Glycation of HDL blunts its anti-inflammatory and cholesterol efflux capacities in vitro, but has no effect in poorly controlled type 1 diabetes subjects.

BACKGROUND

High-density lipoproteins (HDL) modified by glycation have been reported to be dysfunctional. Little is known regarding the anti-inflammatory effects on adipocytes of glycated HDL.

AIMS

We tested whether modification of HDL in vitro by glycolaldehyde (GAD), malondialdehyde (MDA) or glucose affected HDL's anti-inflammatory properties and ability to promote cholesterol efflux.

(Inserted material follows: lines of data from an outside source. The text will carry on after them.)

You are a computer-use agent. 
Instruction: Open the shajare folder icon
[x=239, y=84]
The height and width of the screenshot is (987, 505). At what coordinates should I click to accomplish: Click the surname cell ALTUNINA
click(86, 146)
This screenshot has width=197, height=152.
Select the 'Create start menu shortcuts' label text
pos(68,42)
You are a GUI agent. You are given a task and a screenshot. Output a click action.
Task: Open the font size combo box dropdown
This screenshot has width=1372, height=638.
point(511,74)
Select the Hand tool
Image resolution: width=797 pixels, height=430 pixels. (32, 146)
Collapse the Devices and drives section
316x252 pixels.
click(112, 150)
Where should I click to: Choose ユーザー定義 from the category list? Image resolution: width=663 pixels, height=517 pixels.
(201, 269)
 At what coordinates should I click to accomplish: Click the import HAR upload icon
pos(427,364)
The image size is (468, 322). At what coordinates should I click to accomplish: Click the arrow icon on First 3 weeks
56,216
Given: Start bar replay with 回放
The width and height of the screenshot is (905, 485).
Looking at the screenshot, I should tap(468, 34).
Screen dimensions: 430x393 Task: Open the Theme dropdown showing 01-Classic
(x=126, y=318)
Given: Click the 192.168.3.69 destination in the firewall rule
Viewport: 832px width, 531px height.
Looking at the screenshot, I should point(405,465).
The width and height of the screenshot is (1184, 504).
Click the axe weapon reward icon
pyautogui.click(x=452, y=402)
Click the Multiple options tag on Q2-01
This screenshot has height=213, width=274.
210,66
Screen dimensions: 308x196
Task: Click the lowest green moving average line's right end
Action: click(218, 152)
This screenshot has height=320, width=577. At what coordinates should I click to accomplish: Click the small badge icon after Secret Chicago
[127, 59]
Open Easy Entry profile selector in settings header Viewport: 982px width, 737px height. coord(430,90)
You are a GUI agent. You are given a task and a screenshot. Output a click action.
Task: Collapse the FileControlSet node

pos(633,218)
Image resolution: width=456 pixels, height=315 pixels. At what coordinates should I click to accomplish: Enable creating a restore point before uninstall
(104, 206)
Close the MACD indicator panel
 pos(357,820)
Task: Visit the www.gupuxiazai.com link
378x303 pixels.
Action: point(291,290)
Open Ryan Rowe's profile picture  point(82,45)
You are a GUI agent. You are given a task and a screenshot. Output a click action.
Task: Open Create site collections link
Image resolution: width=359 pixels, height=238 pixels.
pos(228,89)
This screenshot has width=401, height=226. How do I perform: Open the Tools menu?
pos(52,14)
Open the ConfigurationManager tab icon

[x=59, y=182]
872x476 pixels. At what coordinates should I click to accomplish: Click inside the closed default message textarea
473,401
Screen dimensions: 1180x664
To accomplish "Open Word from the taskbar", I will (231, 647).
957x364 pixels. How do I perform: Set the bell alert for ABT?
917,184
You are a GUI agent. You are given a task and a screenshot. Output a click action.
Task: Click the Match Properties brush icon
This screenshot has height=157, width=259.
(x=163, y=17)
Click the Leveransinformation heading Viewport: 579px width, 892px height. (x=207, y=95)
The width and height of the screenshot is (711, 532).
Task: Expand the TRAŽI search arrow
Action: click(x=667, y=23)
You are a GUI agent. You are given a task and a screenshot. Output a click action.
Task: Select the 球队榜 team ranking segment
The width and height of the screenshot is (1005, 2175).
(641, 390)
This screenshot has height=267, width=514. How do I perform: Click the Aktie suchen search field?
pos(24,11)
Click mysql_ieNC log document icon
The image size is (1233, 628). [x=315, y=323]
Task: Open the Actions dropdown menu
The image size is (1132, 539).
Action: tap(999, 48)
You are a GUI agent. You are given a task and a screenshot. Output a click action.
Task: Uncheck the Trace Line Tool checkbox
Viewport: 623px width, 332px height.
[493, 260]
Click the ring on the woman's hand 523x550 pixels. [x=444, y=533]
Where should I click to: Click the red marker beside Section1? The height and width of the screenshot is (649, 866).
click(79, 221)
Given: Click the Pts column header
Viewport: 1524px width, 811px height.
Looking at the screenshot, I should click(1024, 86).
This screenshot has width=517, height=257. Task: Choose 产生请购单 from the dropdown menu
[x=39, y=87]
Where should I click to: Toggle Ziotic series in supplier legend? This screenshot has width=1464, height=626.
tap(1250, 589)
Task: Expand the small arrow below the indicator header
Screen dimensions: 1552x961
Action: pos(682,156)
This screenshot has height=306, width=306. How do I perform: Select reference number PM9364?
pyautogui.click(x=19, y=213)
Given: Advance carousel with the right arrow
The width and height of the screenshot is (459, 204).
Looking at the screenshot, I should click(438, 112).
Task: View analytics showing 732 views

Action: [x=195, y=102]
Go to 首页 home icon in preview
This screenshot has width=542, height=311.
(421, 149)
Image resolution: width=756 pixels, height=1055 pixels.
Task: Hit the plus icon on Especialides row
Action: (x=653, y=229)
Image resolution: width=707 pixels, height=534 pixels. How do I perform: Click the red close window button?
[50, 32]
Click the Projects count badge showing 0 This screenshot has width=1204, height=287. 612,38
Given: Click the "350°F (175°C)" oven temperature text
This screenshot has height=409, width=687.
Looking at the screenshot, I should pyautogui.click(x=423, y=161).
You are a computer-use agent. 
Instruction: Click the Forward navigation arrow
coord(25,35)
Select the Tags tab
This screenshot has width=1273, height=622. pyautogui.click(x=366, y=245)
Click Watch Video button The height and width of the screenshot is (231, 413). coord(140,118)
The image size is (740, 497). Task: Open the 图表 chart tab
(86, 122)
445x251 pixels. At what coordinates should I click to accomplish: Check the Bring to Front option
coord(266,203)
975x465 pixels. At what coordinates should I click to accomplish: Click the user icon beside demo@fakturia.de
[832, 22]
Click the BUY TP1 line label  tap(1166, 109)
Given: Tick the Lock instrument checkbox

To determine whether similar changes occur in vivo, we examined modifications of apolipoprotein A1 (APOA1) and APOA2 and anti-inflammatory and cholesterol efflux properties of HDL isolated from subjects with type 1 diabetes in poor glycemic control.

RESULTS

In vitro modification with both GAD and MDA blunted HDL's ability to inhibit palmitate-induced inflammation and cholesterol efflux in adipocytes. Modification of HDL by glucose had little impact on HDL function, like the response using HDL isolated from subjects with diabetes. Mass spectrophotometric analysis revealed that lysine residues in APOA1 and APOA2 of HDL modified by GAD and MDA in vitro differed from those modified by glucose, which resembled that seen with HDL from patients with type1 diabetes.

CONCLUSIONS

Modification of lysine residues in HDL by GAD and MDA in vitro does not mirror the HDL glycation in vivo in patients with diabetes, but resembles HDL modified in vitro by glucose.